First in implementing the VHDL, I defined as many constant values as I could think up. Using the timing diagram and the datasheet, I setup some time period and count constants.

--Timing Constants 
--Time constant integers in nanoseconds
constant CLK_PERIOD : integer := 31; -- approximate/rounded off
constant XSCL_PERIOD : integer := 166 ;

--FRAME CONSTANTS 	
constant WIDTH : integer := 640;
constant HEIGHT : integer := 480;
constant XPULSES : integer := WIDTH / 4;
constant YPULSES : integer := 242;

The timings I defined at the minimums defined in the datasheet. The nice part about utilizing constants like this, is that I can adjust these later and the whole design should adjust. The CLK_PERIOD constant is the main clock period, so it will be used to keep track of elapsed time. The XSCL_PERIOD is the minimum period of the XSCL pulse or “X Shift Clock”. Looking at the timing diagram it seems that the data is read in on the negative edge of this signal. At first I thought of several other timing constants, but as I worked out the design, they didn’t prove to be necessary. The other constants are pretty obvious, the HEIGHT and WIDTH of the screen in pixels, and the number of YPULSES and XPULSES to be sent in each frame of the signal. If you notice these numbers don’t match up to the size of the display. This display is organized as two screens, an upper and lower half. It’s also 1 bit per pixel. So, of the 8 bit data bus, 4 bits go to the top and 4 go to the bottom. So it only needs to write 160 times for each line to get 640 pixels and it will write 242 lines. Yeah, there are 2 extra lines in the signal but the don’t make it to the display.

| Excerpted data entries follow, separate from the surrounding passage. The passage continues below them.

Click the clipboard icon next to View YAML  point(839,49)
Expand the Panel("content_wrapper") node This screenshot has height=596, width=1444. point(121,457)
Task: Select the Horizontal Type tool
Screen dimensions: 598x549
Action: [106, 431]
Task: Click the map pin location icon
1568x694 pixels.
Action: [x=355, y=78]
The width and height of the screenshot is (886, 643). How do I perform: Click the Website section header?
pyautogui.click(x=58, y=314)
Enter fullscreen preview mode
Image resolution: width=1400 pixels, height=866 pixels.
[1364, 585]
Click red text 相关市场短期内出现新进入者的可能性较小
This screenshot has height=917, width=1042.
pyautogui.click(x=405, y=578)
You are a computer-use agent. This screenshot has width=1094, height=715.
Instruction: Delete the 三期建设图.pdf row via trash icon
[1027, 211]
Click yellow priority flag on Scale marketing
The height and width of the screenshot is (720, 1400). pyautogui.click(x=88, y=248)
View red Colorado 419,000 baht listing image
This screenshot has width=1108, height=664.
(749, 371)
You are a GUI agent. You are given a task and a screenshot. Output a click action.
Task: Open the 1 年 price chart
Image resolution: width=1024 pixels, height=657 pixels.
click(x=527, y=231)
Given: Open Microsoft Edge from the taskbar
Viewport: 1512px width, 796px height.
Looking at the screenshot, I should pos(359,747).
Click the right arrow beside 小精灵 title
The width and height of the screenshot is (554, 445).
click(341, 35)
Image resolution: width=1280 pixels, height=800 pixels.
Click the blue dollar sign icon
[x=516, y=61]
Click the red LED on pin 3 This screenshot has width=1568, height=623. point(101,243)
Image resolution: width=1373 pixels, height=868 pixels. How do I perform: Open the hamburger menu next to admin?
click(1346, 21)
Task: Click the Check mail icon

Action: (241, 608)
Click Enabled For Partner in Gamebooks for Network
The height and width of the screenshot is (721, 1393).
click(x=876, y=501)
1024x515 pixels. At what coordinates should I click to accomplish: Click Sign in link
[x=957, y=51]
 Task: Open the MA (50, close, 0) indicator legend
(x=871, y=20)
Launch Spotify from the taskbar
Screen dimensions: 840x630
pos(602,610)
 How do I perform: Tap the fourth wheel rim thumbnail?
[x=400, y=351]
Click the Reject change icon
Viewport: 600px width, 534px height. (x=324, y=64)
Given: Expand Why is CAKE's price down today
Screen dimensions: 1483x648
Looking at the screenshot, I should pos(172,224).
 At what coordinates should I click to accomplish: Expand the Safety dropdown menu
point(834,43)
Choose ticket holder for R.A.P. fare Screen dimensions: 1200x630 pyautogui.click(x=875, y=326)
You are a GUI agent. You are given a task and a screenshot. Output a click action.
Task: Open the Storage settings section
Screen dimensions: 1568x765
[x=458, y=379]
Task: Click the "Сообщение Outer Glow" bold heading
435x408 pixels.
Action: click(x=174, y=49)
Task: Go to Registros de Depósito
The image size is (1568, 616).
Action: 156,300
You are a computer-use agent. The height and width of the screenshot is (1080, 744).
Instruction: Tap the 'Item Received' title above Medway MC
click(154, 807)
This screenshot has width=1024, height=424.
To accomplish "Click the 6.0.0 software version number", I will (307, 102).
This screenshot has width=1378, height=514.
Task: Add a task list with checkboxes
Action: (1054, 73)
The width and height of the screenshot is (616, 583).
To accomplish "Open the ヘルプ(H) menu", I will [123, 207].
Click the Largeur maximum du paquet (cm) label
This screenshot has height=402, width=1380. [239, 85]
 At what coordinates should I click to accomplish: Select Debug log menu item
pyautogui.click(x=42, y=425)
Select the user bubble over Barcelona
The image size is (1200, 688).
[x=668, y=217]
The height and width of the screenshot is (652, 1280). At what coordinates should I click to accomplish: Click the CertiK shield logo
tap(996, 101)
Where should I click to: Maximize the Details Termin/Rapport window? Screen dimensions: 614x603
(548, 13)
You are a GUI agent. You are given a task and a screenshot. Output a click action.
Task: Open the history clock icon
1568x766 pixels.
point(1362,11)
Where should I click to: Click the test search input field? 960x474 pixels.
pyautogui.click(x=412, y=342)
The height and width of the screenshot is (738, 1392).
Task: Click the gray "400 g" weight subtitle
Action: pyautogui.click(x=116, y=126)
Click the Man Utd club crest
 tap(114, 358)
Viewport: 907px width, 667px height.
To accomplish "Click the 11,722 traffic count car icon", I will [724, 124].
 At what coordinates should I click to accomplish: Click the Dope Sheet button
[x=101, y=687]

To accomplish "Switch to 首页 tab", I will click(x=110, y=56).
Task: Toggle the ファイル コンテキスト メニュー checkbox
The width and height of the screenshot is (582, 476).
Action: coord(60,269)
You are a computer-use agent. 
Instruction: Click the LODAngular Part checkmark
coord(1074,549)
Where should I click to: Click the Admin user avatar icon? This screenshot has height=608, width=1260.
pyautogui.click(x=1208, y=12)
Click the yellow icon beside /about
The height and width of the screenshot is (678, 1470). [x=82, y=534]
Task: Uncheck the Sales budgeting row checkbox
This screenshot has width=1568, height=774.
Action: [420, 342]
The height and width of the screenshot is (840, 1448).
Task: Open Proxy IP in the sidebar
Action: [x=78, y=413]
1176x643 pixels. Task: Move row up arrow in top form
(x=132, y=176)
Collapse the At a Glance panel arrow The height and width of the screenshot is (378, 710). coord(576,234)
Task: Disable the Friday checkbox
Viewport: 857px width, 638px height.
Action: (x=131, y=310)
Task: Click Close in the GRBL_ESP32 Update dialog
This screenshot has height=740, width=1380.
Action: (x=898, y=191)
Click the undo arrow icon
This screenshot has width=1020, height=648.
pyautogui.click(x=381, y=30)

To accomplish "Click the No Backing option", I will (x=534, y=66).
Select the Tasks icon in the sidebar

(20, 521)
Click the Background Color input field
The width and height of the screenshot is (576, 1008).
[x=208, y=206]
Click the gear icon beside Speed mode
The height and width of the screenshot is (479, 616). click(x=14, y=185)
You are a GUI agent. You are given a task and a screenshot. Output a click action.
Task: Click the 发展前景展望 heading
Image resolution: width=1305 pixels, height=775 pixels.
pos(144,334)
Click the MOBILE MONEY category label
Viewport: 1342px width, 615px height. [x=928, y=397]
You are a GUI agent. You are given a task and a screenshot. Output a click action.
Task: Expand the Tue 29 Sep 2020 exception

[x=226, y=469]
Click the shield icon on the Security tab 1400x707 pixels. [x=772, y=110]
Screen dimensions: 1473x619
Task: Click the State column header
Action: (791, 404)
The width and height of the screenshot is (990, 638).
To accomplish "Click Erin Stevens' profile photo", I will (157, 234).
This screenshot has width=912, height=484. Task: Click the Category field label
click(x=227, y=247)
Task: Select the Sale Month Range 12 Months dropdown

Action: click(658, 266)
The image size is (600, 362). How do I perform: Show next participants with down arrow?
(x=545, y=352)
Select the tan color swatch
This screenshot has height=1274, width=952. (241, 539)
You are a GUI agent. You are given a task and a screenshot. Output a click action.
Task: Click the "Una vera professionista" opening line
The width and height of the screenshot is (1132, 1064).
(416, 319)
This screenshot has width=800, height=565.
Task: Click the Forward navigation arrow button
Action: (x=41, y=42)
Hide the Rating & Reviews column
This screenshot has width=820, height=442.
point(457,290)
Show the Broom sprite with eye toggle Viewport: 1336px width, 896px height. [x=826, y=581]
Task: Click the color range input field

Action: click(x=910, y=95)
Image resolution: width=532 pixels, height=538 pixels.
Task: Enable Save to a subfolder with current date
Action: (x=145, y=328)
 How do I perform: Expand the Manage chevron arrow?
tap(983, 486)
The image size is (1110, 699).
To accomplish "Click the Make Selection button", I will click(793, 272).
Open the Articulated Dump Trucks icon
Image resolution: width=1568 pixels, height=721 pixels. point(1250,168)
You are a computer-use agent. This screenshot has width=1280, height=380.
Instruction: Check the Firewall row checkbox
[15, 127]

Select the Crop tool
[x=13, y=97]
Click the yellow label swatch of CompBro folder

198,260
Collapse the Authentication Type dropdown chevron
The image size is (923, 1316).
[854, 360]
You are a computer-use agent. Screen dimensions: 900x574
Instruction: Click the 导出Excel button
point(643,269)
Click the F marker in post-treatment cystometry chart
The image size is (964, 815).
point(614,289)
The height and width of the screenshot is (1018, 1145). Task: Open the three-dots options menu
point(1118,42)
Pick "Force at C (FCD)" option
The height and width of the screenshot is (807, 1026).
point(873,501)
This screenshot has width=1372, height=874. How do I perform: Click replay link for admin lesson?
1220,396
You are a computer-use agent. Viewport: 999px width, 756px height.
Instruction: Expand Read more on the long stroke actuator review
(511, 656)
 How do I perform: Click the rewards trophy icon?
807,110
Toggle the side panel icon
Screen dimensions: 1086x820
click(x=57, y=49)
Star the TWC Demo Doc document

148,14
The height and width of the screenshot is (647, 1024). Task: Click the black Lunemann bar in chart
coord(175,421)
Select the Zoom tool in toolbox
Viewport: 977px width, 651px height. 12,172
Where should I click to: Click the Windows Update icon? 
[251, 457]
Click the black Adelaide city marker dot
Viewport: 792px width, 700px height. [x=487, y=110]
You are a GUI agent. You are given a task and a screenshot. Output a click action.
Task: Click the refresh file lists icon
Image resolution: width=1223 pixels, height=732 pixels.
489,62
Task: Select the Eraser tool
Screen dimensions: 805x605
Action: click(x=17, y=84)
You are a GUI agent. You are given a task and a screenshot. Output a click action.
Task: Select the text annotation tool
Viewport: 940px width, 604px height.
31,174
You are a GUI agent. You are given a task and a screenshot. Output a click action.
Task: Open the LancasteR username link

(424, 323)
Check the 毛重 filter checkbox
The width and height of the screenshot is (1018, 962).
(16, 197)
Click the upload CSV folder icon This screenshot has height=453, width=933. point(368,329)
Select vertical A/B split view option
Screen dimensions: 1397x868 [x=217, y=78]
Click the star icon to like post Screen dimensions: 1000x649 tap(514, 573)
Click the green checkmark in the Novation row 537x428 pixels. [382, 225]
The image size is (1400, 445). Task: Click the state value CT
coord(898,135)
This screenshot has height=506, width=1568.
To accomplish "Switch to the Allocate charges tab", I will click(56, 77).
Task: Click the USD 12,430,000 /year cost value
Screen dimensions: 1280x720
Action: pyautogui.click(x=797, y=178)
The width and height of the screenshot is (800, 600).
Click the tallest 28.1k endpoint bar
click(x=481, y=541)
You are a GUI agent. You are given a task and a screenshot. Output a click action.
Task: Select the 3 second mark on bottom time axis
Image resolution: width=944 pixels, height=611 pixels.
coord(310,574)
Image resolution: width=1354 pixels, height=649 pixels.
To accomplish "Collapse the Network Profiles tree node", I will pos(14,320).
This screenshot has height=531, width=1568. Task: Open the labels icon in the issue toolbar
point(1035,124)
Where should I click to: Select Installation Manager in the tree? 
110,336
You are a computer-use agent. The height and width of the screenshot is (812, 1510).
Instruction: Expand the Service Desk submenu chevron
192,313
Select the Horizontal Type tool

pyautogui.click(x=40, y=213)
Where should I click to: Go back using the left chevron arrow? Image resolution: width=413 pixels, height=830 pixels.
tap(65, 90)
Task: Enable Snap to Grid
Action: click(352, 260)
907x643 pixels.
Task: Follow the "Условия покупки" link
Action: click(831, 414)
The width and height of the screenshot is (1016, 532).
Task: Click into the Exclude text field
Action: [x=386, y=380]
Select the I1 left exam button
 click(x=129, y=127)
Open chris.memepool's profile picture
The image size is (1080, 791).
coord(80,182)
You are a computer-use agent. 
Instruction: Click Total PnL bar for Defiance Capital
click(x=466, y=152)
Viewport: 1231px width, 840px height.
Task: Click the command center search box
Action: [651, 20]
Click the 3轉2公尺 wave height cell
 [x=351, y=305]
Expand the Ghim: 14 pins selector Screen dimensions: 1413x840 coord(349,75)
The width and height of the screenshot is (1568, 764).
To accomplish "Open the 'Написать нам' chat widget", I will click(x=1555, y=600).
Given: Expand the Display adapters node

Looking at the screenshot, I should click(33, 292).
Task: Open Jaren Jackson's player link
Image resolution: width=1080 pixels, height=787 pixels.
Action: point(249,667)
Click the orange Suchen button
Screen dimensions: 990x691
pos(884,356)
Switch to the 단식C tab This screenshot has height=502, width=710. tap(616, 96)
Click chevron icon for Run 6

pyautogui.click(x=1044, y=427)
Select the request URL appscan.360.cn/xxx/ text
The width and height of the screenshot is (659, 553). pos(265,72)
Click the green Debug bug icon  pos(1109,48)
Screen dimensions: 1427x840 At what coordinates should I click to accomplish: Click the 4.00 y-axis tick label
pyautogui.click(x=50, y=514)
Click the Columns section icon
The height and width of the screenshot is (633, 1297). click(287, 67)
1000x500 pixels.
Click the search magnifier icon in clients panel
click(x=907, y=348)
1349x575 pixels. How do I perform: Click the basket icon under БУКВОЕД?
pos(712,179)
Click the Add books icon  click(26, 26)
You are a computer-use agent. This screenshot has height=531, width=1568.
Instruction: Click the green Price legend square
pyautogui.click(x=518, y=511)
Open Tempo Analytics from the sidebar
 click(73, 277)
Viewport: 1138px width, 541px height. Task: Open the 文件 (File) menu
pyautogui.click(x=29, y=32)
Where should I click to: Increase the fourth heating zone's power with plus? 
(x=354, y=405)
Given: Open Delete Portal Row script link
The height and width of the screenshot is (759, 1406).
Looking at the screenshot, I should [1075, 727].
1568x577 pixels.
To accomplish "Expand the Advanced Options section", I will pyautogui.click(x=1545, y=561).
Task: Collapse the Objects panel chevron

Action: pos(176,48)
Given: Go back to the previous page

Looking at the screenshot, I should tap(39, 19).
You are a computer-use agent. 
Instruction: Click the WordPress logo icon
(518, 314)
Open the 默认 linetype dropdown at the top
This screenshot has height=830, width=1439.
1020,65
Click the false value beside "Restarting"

And now for a couple signals to get started with.

 --Timing signals
signal XSCL_TIME : integer range 0 to (XSCL_PERIOD + CLK_PERIOD) := 0;

--count signals 
signal XSCL_CNT : integer range 0 to 160 := 0;
signal YSCL_CNT : integer range 0 to 242 := 0;

The first is my main time delay count. XSCL_TIME will just add on the clock period each time through the main process to make sure we don’t violate our minimum time for the signal. Its defined as a range from zero to XSCL_PERIOD + CLK_PERIOD because I wanted to be sure that whatever size value it ends up being has enough room exceed the XSCL_PERIOD by one clock cycles worth. The XSCL_CNT and YSCL_CNT are regular increment counters to keep track of where we are in the signal and be the main drivers of the state machine.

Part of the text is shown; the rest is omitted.